--- start of INFORMATION PROVIDED ---

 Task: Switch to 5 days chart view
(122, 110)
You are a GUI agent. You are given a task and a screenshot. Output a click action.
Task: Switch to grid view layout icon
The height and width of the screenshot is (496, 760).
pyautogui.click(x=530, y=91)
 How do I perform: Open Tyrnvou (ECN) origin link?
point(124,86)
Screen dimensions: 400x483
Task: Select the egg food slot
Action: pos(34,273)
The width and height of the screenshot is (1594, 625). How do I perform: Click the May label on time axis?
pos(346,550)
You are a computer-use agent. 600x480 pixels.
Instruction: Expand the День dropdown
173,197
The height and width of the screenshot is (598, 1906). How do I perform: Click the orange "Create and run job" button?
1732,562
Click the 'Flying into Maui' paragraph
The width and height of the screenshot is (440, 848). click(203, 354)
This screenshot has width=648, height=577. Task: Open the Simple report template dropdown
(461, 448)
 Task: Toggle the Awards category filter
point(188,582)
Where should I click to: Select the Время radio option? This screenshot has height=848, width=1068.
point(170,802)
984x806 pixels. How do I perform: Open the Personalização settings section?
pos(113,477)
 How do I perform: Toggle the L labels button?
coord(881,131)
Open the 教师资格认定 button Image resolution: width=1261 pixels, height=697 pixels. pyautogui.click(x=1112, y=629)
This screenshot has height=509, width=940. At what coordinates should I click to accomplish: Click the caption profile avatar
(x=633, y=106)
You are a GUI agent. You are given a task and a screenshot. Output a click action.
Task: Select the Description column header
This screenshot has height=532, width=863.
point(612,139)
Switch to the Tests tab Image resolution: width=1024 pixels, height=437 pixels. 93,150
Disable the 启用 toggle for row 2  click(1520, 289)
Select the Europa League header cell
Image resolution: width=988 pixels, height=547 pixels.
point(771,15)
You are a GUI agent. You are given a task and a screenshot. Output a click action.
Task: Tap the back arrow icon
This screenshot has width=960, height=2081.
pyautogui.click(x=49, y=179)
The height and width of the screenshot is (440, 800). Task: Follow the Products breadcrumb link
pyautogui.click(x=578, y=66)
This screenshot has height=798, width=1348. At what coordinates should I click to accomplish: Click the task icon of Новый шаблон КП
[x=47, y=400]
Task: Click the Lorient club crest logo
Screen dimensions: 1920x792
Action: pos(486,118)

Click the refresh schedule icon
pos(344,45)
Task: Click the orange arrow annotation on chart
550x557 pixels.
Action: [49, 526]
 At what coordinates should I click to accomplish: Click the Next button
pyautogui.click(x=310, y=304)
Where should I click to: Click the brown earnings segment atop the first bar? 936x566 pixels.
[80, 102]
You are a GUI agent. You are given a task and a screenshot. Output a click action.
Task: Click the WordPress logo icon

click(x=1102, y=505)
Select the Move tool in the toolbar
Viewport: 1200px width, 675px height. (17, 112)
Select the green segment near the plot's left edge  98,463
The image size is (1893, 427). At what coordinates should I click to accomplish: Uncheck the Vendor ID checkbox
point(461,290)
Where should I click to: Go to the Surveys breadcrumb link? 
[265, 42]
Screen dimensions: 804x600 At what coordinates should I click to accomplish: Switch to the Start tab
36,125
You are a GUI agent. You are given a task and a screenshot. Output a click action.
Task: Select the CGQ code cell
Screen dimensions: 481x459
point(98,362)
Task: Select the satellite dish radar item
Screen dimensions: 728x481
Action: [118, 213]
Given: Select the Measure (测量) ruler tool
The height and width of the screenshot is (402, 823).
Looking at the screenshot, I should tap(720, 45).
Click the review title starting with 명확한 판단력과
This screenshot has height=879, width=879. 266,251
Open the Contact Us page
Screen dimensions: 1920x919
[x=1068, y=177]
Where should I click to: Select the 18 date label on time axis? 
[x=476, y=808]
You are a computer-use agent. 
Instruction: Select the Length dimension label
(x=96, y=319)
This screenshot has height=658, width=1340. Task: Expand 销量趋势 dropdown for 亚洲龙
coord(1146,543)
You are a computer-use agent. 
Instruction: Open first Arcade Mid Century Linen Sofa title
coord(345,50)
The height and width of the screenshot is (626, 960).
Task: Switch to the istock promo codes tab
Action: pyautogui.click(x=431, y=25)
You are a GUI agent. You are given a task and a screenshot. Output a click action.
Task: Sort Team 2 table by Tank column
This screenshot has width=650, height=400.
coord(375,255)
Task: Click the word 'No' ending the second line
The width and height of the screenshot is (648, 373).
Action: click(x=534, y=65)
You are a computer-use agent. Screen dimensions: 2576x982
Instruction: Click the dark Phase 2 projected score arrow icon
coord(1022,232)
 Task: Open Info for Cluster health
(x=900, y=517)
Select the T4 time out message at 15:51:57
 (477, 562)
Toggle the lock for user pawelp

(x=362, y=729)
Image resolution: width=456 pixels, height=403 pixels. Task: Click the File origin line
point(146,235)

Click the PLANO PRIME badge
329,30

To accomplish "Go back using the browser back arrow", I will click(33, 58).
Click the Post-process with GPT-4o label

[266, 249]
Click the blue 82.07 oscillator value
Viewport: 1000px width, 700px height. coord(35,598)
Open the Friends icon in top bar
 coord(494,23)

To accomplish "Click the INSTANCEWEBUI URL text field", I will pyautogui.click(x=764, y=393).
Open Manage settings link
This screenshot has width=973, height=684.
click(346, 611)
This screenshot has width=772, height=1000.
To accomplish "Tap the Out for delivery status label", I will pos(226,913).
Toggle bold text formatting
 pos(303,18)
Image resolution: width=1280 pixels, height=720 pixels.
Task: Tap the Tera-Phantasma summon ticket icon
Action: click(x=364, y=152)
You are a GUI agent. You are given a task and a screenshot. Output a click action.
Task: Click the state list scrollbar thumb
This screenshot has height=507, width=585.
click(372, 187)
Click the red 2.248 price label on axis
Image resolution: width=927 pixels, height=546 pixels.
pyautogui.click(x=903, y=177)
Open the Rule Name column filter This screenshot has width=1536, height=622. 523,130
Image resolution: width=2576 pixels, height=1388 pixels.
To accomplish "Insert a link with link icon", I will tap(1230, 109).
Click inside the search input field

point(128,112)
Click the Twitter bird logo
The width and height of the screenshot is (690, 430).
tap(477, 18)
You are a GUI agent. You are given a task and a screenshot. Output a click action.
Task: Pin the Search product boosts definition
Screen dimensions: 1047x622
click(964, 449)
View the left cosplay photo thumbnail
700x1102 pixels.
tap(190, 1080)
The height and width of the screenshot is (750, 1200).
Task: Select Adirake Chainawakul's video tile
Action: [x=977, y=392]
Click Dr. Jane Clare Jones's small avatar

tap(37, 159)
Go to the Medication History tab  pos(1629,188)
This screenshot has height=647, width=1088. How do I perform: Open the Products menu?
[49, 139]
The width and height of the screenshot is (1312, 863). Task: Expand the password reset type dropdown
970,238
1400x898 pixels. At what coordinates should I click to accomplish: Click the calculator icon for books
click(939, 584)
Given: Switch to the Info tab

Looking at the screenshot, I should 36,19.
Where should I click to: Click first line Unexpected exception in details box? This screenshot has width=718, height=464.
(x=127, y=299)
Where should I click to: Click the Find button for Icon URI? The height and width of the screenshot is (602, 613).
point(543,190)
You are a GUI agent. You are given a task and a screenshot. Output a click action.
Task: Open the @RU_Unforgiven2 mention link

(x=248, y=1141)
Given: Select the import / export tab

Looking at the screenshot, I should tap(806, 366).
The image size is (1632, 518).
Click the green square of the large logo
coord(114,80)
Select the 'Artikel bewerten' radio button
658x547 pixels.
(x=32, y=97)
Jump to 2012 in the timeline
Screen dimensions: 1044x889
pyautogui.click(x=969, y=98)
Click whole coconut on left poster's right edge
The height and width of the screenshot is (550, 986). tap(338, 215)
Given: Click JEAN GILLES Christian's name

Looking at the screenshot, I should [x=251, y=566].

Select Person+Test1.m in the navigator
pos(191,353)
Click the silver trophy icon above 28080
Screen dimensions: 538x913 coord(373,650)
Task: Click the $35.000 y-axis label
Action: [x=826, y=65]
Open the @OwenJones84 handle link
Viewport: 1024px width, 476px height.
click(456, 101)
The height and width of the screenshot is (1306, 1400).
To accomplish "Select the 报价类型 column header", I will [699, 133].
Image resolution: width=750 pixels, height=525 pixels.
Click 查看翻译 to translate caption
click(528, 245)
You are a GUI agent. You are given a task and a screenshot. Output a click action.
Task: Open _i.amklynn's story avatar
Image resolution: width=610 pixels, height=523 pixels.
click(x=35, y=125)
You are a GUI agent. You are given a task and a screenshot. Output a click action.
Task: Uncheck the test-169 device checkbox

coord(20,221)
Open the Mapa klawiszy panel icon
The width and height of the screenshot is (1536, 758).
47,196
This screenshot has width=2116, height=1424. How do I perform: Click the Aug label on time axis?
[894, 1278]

--- end of INFORMATION PROVIDED ---

**GIVEN INSTRUCTION**
Give the listing as a JSON list of strings, one per line with blank lines omitted, from the line with "Image resolution: width=456" up to and including the line with "coord(494,23)".

**COMPLETE ANSWER**
[
  "Image resolution: width=456 pixels, height=403 pixels. Task: Click the File origin line",
  "point(146,235)",
  "Click the PLANO PRIME badge",
  "329,30",
  "To accomplish \"Go back using the browser back arrow\", I will click(33, 58).",
  "Click the Post-process with GPT-4o label",
  "[266, 249]",
  "Click the blue 82.07 oscillator value",
  "Viewport: 1000px width, 700px height. coord(35,598)",
  "Open the Friends icon in top bar",
  " coord(494,23)"
]